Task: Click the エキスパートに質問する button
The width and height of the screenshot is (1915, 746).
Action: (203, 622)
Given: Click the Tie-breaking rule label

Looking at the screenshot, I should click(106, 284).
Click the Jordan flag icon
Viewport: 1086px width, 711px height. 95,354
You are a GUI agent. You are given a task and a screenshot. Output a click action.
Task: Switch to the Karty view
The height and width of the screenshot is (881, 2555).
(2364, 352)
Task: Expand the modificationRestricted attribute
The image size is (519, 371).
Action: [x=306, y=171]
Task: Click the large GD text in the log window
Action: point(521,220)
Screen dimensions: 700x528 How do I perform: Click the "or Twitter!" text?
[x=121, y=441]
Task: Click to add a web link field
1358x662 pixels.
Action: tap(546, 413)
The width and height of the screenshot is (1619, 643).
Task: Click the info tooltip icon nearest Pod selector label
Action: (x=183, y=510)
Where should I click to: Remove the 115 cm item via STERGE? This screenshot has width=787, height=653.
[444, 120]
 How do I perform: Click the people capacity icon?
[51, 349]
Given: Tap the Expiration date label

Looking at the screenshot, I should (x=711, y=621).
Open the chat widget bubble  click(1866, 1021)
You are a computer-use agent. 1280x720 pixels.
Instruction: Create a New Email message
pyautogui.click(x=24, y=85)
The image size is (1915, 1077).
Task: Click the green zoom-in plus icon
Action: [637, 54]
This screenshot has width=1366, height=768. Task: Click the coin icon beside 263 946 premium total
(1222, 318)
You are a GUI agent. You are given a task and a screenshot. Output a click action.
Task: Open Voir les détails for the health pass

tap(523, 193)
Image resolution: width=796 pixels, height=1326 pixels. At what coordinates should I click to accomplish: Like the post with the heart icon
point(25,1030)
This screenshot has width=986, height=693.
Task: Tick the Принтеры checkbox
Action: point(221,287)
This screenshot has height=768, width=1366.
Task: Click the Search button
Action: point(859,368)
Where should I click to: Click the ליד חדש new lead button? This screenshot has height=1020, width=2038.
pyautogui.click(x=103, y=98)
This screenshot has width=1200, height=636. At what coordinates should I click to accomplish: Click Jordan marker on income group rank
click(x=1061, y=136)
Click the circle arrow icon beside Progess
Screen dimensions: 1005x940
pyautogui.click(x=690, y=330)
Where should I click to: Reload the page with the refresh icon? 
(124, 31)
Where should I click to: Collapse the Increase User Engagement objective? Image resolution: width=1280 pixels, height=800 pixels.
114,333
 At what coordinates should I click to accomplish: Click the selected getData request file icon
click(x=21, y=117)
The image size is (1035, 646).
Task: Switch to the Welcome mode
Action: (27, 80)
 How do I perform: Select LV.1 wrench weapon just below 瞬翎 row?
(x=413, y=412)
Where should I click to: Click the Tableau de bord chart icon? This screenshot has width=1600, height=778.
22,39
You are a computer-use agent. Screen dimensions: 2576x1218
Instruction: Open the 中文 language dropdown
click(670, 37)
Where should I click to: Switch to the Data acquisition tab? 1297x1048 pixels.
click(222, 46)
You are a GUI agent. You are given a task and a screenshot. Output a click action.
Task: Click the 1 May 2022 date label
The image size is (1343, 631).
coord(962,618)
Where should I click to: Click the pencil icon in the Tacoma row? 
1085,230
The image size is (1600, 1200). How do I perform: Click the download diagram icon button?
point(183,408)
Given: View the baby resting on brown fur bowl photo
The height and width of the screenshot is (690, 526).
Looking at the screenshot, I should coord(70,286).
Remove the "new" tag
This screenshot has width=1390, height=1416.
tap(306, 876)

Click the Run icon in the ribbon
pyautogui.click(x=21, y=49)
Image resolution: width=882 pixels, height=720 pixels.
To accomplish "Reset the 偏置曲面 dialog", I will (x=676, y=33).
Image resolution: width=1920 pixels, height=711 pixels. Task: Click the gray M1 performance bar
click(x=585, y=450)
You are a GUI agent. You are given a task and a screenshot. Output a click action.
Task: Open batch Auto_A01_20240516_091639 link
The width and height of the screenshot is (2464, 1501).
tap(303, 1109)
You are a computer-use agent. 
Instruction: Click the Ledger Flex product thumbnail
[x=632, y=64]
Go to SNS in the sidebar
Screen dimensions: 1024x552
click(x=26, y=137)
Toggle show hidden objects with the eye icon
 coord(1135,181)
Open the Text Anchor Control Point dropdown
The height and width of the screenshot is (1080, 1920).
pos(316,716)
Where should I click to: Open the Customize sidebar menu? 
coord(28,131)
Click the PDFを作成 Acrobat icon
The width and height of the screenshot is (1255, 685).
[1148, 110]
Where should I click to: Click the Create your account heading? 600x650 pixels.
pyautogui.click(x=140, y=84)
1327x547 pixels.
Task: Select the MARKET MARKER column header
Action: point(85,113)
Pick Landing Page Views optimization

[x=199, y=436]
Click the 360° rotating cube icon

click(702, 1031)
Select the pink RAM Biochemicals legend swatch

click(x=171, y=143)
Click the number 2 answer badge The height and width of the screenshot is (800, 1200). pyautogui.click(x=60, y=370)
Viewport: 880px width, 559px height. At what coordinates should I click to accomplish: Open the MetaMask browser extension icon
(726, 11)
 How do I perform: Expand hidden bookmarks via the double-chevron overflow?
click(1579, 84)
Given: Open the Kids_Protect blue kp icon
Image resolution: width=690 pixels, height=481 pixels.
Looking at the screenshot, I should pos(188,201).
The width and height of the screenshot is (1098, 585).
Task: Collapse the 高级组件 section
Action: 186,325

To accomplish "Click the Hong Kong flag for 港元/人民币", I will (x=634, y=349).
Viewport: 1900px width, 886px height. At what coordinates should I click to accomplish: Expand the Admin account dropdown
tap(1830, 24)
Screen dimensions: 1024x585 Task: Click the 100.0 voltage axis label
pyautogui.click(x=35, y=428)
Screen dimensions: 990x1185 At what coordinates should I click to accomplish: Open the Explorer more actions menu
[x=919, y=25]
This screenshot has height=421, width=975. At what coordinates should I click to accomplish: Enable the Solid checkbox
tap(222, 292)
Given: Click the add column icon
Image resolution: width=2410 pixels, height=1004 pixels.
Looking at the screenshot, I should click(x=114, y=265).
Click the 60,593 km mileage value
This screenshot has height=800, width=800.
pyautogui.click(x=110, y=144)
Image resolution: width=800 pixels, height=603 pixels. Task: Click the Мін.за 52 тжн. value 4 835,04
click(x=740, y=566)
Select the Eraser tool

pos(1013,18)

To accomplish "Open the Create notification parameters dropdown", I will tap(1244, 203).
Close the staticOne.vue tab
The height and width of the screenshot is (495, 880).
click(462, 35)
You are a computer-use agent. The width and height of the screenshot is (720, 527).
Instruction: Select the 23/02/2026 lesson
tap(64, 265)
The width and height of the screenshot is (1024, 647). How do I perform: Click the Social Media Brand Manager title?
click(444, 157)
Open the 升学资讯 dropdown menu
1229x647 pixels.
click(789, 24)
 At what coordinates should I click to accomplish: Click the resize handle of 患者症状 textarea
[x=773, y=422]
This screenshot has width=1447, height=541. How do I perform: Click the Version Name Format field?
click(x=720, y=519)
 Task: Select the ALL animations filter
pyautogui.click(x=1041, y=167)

◆ **EXERCISE AIM**: Lay out every line of the items above as a Markdown table with two columns, Row and Entry. Number the rows in order and leave out blank lines.

◆ **FINAL RESULT**:
| Row | Entry |
|---|---|
| 1 | Task: Click the エキスパートに質問する button |
| 2 | The width and height of the screenshot is (1915, 746). |
| 3 | Action: (203, 622) |
| 4 | Given: Click the Tie-breaking rule label |
| 5 | Looking at the screenshot, I should click(106, 284). |
| 6 | Click the Jordan flag icon |
| 7 | Viewport: 1086px width, 711px height. 95,354 |
| 8 | You are a GUI agent. You are given a task and a screenshot. Output a click action. |
| 9 | Task: Switch to the Karty view |
| 10 | The height and width of the screenshot is (881, 2555). |
| 11 | (2364, 352) |
| 12 | Task: Expand the modificationRestricted attribute |
| 13 | The image size is (519, 371). |
| 14 | Action: [x=306, y=171] |
| 15 | Task: Click the large GD text in the log window |
| 16 | Action: point(521,220) |
| 17 | Screen dimensions: 700x528 How do I perform: Click the "or Twitter!" text? |
| 18 | [x=121, y=441] |
| 19 | Task: Click to add a web link field |
| 20 | 1358x662 pixels. |
| 21 | Action: tap(546, 413) |
| 22 | The width and height of the screenshot is (1619, 643). |
| 23 | Task: Click the info tooltip icon nearest Pod selector label |
| 24 | Action: (x=183, y=510) |
| 25 | Where should I click to: Remove the 115 cm item via STERGE? This screenshot has width=787, height=653. |
| 26 | [444, 120] |
| 27 |  How do I perform: Click the people capacity icon? |
| 28 | [51, 349] |
| 29 | Given: Tap the Expiration date label |
| 30 | Looking at the screenshot, I should (x=711, y=621). |
| 31 | Open the chat widget bubble  click(1866, 1021) |
| 32 | You are a computer-use agent. 1280x720 pixels. |
| 33 | Instruction: Create a New Email message |
| 34 | pyautogui.click(x=24, y=85) |
| 35 | The image size is (1915, 1077). |
| 36 | Task: Click the green zoom-in plus icon |
| 37 | Action: [637, 54] |
| 38 | This screenshot has width=1366, height=768. Task: Click the coin icon beside 263 946 premium total |
| 39 | (1222, 318) |
| 40 | You are a GUI agent. You are given a task and a screenshot. Output a click action. |
| 41 | Task: Open Voir les détails for the health pass |
| 42 | tap(523, 193) |
| 43 | Image resolution: width=796 pixels, height=1326 pixels. At what coordinates should I click to accomplish: Like the post with the heart icon |
| 44 | point(25,1030) |
| 45 | This screenshot has width=986, height=693. |
| 46 | Task: Tick the Принтеры checkbox |
| 47 | Action: point(221,287) |
| 48 | This screenshot has height=768, width=1366. |
| 49 | Task: Click the Search button |
| 50 | Action: point(859,368) |
| 51 | Where should I click to: Click the ליד חדש new lead button? This screenshot has height=1020, width=2038. |
| 52 | pyautogui.click(x=103, y=98) |
| 53 | This screenshot has width=1200, height=636. At what coordinates should I click to accomplish: Click Jordan marker on income group rank |
| 54 | click(x=1061, y=136) |
| 55 | Click the circle arrow icon beside Progess |
| 56 | Screen dimensions: 1005x940 |
| 57 | pyautogui.click(x=690, y=330) |
| 58 | Where should I click to: Reload the page with the refresh icon?  |
| 59 | (124, 31) |
| 60 | Where should I click to: Collapse the Increase User Engagement objective? Image resolution: width=1280 pixels, height=800 pixels. |
| 61 | 114,333 |
| 62 |  At what coordinates should I click to accomplish: Click the selected getData request file icon |
| 63 | click(x=21, y=117) |
| 64 | The image size is (1035, 646). |
| 65 | Task: Switch to the Welcome mode |
| 66 | Action: (27, 80) |
| 67 |  How do I perform: Select LV.1 wrench weapon just below 瞬翎 row? |
| 68 | (x=413, y=412) |
| 69 | Where should I click to: Click the Tableau de bord chart icon? This screenshot has width=1600, height=778. |
| 70 | 22,39 |
| 71 | You are a computer-use agent. Screen dimensions: 2576x1218 |
| 72 | Instruction: Open the 中文 language dropdown |
| 73 | click(670, 37) |
| 74 | Where should I click to: Switch to the Data acquisition tab? 1297x1048 pixels. |
| 75 | click(222, 46) |
| 76 | You are a GUI agent. You are given a task and a screenshot. Output a click action. |
| 77 | Task: Click the 1 May 2022 date label |
| 78 | The image size is (1343, 631). |
| 79 | coord(962,618) |
| 80 | Where should I click to: Click the pencil icon in the Tacoma row?  |
| 81 | 1085,230 |
| 82 | The image size is (1600, 1200). How do I perform: Click the download diagram icon button? |
| 83 | point(183,408) |
| 84 | Given: View the baby resting on brown fur bowl photo |
| 85 | The height and width of the screenshot is (690, 526). |
| 86 | Looking at the screenshot, I should coord(70,286). |
| 87 | Remove the "new" tag |
| 88 | This screenshot has width=1390, height=1416. |
| 89 | tap(306, 876) |
| 90 | Click the Run icon in the ribbon |
| 91 | pyautogui.click(x=21, y=49) |
| 92 | Image resolution: width=882 pixels, height=720 pixels. |
| 93 | To accomplish "Reset the 偏置曲面 dialog", I will (x=676, y=33). |
| 94 | Image resolution: width=1920 pixels, height=711 pixels. Task: Click the gray M1 performance bar |
| 95 | click(x=585, y=450) |
| 96 | You are a GUI agent. You are given a task and a screenshot. Output a click action. |
| 97 | Task: Open batch Auto_A01_20240516_091639 link |
| 98 | The width and height of the screenshot is (2464, 1501). |
| 99 | tap(303, 1109) |
| 100 | You are a computer-use agent.  |
| 101 | Instruction: Click the Ledger Flex product thumbnail |
| 102 | [x=632, y=64] |
| 103 | Go to SNS in the sidebar |
| 104 | Screen dimensions: 1024x552 |
| 105 | click(x=26, y=137) |
| 106 | Toggle show hidden objects with the eye icon |
| 107 |  coord(1135,181) |
| 108 | Open the Text Anchor Control Point dropdown |
| 109 | The height and width of the screenshot is (1080, 1920). |
| 110 | pos(316,716) |
| 111 | Where should I click to: Open the Customize sidebar menu?  |
| 112 | coord(28,131) |
| 113 | Click the PDFを作成 Acrobat icon |
| 114 | The width and height of the screenshot is (1255, 685). |
| 115 | [1148, 110] |
| 116 | Where should I click to: Click the Create your account heading? 600x650 pixels. |
| 117 | pyautogui.click(x=140, y=84) |
| 118 | 1327x547 pixels. |
| 119 | Task: Select the MARKET MARKER column header |
| 120 | Action: point(85,113) |
| 121 | Pick Landing Page Views optimization |
| 122 | [x=199, y=436] |
| 123 | Click the 360° rotating cube icon |
| 124 | click(702, 1031) |
| 125 | Select the pink RAM Biochemicals legend swatch |
| 126 | click(x=171, y=143) |
| 127 | Click the number 2 answer badge The height and width of the screenshot is (800, 1200). pyautogui.click(x=60, y=370) |
| 128 | Viewport: 880px width, 559px height. At what coordinates should I click to accomplish: Open the MetaMask browser extension icon |
| 129 | (726, 11) |
| 130 |  How do I perform: Expand hidden bookmarks via the double-chevron overflow? |
| 131 | click(1579, 84) |
| 132 | Given: Open the Kids_Protect blue kp icon |
| 133 | Image resolution: width=690 pixels, height=481 pixels. |
| 134 | Looking at the screenshot, I should pos(188,201). |
| 135 | The width and height of the screenshot is (1098, 585). |
| 136 | Task: Collapse the 高级组件 section |
| 137 | Action: 186,325 |
| 138 | To accomplish "Click the Hong Kong flag for 港元/人民币", I will (x=634, y=349). |
| 139 | Viewport: 1900px width, 886px height. At what coordinates should I click to accomplish: Expand the Admin account dropdown |
| 140 | tap(1830, 24) |
| 141 | Screen dimensions: 1024x585 Task: Click the 100.0 voltage axis label |
| 142 | pyautogui.click(x=35, y=428) |
| 143 | Screen dimensions: 990x1185 At what coordinates should I click to accomplish: Open the Explorer more actions menu |
| 144 | [x=919, y=25] |
| 145 | This screenshot has height=421, width=975. At what coordinates should I click to accomplish: Enable the Solid checkbox |
| 146 | tap(222, 292) |
| 147 | Given: Click the add column icon |
| 148 | Image resolution: width=2410 pixels, height=1004 pixels. |
| 149 | Looking at the screenshot, I should click(x=114, y=265). |
| 150 | Click the 60,593 km mileage value |
| 151 | This screenshot has height=800, width=800. |
| 152 | pyautogui.click(x=110, y=144) |
| 153 | Image resolution: width=800 pixels, height=603 pixels. Task: Click the Мін.за 52 тжн. value 4 835,04 |
| 154 | click(x=740, y=566) |
| 155 | Select the Eraser tool |
| 156 | pos(1013,18) |
| 157 | To accomplish "Open the Create notification parameters dropdown", I will tap(1244, 203). |
| 158 | Close the staticOne.vue tab |
| 159 | The height and width of the screenshot is (495, 880). |
| 160 | click(462, 35) |
| 161 | You are a computer-use agent. The width and height of the screenshot is (720, 527). |
| 162 | Instruction: Select the 23/02/2026 lesson |
| 163 | tap(64, 265) |
| 164 | The width and height of the screenshot is (1024, 647). How do I perform: Click the Social Media Brand Manager title? |
| 165 | click(444, 157) |
| 166 | Open the 升学资讯 dropdown menu |
| 167 | 1229x647 pixels. |
| 168 | click(789, 24) |
| 169 |  At what coordinates should I click to accomplish: Click the resize handle of 患者症状 textarea |
| 170 | [x=773, y=422] |
| 171 | This screenshot has width=1447, height=541. How do I perform: Click the Version Name Format field? |
| 172 | click(x=720, y=519) |
| 173 |  Task: Select the ALL animations filter |
| 174 | pyautogui.click(x=1041, y=167) |